Além disso, no exterior, havia uma cultura madura de patrocínios. Quando o vídeo viralizou, marcas de esportes tentaram localizar o jovem para oferecer contratos de publicidade, esperando que ele vestisse suas roupas e calçados para gravar uma versão em alta definição. O valor inicial não seria astronômico, dependendo puramente do impacto, mas o problema era que o autor era chinês, e nem mesmo os chineses sabiam quem era o rapaz no vídeo. Muitas marcas desistiram, preferindo esperar. Se a identidade do jovem demorasse a ser revelada, o vídeo perderia o fôlego e, consequentemente, seu valor comercial.
Contudo, entre essas grandes marcas, havia uma que sabia exatamente quem ele era. A TK, marca focada em bicicletas há mais de trinta anos, era líder no setor.
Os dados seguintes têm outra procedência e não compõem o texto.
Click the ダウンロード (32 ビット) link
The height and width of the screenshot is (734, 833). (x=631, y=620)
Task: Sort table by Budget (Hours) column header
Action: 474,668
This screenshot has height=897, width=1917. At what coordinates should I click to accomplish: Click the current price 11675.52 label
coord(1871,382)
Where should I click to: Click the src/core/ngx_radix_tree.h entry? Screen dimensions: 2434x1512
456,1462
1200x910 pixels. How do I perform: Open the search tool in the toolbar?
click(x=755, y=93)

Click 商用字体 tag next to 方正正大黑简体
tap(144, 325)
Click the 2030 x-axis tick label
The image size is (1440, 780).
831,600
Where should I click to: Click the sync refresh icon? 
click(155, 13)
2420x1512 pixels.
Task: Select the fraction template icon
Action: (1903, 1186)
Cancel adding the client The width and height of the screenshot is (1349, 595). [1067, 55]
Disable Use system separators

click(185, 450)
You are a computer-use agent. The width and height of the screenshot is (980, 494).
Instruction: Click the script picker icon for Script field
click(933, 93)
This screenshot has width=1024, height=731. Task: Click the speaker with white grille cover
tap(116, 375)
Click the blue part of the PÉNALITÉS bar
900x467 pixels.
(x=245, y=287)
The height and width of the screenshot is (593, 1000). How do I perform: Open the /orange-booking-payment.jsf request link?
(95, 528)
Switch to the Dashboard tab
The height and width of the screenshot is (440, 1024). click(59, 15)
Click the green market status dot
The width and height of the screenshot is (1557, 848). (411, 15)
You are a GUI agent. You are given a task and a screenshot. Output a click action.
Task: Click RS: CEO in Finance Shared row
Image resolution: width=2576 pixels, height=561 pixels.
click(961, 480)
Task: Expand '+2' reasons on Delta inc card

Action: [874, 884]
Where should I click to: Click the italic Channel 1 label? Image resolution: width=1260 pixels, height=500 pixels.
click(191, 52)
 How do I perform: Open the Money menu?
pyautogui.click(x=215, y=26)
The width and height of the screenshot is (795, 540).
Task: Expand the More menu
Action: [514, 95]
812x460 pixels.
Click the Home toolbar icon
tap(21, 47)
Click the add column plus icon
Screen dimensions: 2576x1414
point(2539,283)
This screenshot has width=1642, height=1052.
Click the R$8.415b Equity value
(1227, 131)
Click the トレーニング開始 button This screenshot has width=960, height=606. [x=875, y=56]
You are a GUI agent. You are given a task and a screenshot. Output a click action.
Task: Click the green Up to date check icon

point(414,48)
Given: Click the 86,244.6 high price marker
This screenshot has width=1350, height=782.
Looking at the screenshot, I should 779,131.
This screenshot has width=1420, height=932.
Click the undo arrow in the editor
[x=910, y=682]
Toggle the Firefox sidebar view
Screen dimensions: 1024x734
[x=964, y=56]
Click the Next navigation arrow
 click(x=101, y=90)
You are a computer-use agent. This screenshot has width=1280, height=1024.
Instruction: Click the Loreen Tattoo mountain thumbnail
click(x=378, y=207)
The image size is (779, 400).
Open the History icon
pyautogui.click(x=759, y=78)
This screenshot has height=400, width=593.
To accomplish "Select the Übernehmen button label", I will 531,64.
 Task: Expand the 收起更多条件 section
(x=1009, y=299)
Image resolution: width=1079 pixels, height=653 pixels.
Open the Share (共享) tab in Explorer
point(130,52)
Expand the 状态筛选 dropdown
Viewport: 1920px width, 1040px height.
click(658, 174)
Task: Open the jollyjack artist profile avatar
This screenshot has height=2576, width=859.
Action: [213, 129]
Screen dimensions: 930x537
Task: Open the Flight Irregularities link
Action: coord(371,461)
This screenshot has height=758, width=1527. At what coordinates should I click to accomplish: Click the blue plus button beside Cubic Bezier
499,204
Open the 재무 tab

Seus designers e executivos notaram um detalhe crucial: a bicicleta que o jovem montava era um modelo exclusivo da TK! Embora a resolução fosse baixa e a iluminação precária, seria uma vergonha se não reconhecessem uma criação própria tão distinta.
Se fosse uma bicicleta comum, seria impossível localizar o dono, já que qualquer fabricante na China vendia dezenas de milhares de unidades. Mas, em 2005, quantas pessoas na China comprariam uma bicicleta de dezenas de milhares de yuans? Os chineses não eram pobres, mas o conceito de consumo era mais prático; muitos preferiam investir esse dinheiro em imóveis. Poucos gastariam uma fortuna em uma bicicleta. Até mesmo o Ren He de sua vida anterior pensaria o mesmo: gastar dezenas de milhares em uma bike? Ele preferiria gastar em comida.
Por isso, cada bicicleta vendida pela TK na China era rastreável. Ao verificarem os registros de vendas em Luocheng, descobriram que apenas uma unidade havia sido vendida até então: uma encomenda privada para um cliente chamado Ren He. Como o envio foi feito via correio, eles tinham até o endereço de entrega.
Sendo uma empresa séria, a TK sabia manter a confidencialidade do cliente. Para evitar que outras marcas se antecipassem, guardaram a informação em segredo e enviaram imediatamente a diretoria da filial chinesa para Luocheng, a fim de negociar um contrato publicitário. Para uma marca focada exclusivamente em bicicletas como a TK, a habilidade de Ren He era um ativo inestimável.